Con Cambridge a sus espaldas, varios miembros del grupo de Bloomsbury continuaron reflexionando profundamente sobre Shakespeare. Como crítico teatral, Strachey arremetería contra la escenificación predominante en las producciones de principios del siglo XX, con su “exagerada gestualidad y su incesante movimiento”, por no mencionar “una intolerable lentitud de enunciación”.
Keynes, por su parte, financiaría la construcción del Cambridge Arts Theatre, donde el director Dadie Rylands -otro del círculo de Bloomsbury, aunque una generación más joven- pondría en práctica los principios de Strachey, transformando la producción de Shakespeare al tiempo que formaba y dirigía a muchos de los actores escénicos más significativos del siglo.
De vuelta en Londres, T.S. Eliot -aunque un lord asistente más que un miembro de la realeza de Bloomsbury- declararía provocativamente que Hamlet era “un fracaso artístico”, antes de argumentar que ninguna idea de Shakespeare puede ser nunca definitivamente correcta: “Sobre alguien tan grande... es probable que nunca podamos estar en lo cierto; y si nunca podemos estar en lo cierto es mejor que de vez en cuando cambiemos nuestra forma de estar equivocados”.
En lugar de un culto a Shakespeare, con sus tabúes sobre los nombres sagrados, el siempre sagaz Eliot sabe que, en el mejor de los casos, lo que podemos esperar ver en las obras son las costumbres de nuestra propia época reflejadas en nosotros.
Pero es Woolf, quizás comprensiblemente, quien recibe la mayor parte de la atención de Garber, y es aquí donde las limitaciones del libro aparecen con mayor crudeza. Con 100 páginas, el capítulo sobre Woolf está lleno de detalles; pero al dividir las obras de Woolf en subsecciones individuales y tratarlas cronológicamente, detallando sus referencias explícitas y encubiertas a Shakespeare, Garber rara vez permite que su material haga algo más que simplemente acumularse.

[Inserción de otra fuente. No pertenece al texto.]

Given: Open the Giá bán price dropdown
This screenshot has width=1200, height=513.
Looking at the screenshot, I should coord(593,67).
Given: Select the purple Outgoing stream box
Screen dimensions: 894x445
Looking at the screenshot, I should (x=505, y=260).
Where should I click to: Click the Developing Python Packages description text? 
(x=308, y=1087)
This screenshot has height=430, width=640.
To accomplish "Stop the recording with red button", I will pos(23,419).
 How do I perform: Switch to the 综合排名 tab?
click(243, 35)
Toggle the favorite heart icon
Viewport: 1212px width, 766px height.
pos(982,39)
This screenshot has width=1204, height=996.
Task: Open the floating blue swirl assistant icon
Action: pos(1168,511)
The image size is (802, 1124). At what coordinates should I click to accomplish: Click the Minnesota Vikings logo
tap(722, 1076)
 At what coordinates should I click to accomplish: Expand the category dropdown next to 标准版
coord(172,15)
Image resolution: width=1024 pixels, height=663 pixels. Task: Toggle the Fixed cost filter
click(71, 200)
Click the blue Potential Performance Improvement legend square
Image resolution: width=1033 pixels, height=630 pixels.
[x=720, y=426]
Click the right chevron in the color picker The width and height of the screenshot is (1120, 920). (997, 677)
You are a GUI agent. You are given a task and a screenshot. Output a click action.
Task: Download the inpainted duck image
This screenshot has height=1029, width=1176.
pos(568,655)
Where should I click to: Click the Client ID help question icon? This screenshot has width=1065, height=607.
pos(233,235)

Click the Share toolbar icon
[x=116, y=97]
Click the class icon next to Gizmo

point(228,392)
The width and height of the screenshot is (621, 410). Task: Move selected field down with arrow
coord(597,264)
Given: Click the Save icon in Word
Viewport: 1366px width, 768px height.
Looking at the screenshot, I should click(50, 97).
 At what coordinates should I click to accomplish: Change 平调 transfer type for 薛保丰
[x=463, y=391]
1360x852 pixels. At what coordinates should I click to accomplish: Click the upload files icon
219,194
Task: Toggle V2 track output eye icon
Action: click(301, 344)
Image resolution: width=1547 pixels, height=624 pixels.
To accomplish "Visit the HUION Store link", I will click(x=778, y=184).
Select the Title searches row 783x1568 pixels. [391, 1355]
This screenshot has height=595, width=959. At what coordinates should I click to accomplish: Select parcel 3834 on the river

Para ser una agrupación ultraliteraria, no es de extrañar que la gente de Bloomsbury se dedicara a discutir sobre Shakespeare con avidez y regularidad, o a citarlo de forma casual y liberal. Lo más interesante es cuando las cosas van más allá, los momentos excesivos -incluso posesivos- en los que la influencia es más extraña, menos predecible. Shakespeare in Bloomsbury no siempre consigue aquí el equilibrio adecuado, prefiriendo ser exhaustivo antes que analítico.
Está claro que Garber sabe mucho tanto de Shakespeare como de Bloomsbury, pero no consigue sintetizarlos de forma útil, sino que se conforma con algo más programático, más cercano a la catalogación. Una organización diferente habría ayudado. Los temas recurrentes podrían haberse convertido en capítulos: los gustos cambiantes por ciertas obras; la tensión entre la lectura privada y la asistencia a una producción dramática, o entre el nuevo realismo teatral y la sensiblería rancia de la época Victoriana tardía. Sin la sensación de que se están desarrollando ideas -y no simplemente exponiendo información-, Shakespeare in Bloomsbury se siente demasiado a menudo como la autoridad de base de los libros de otros: compendioso, a veces interesante, pero en última instancia insatisfactorio.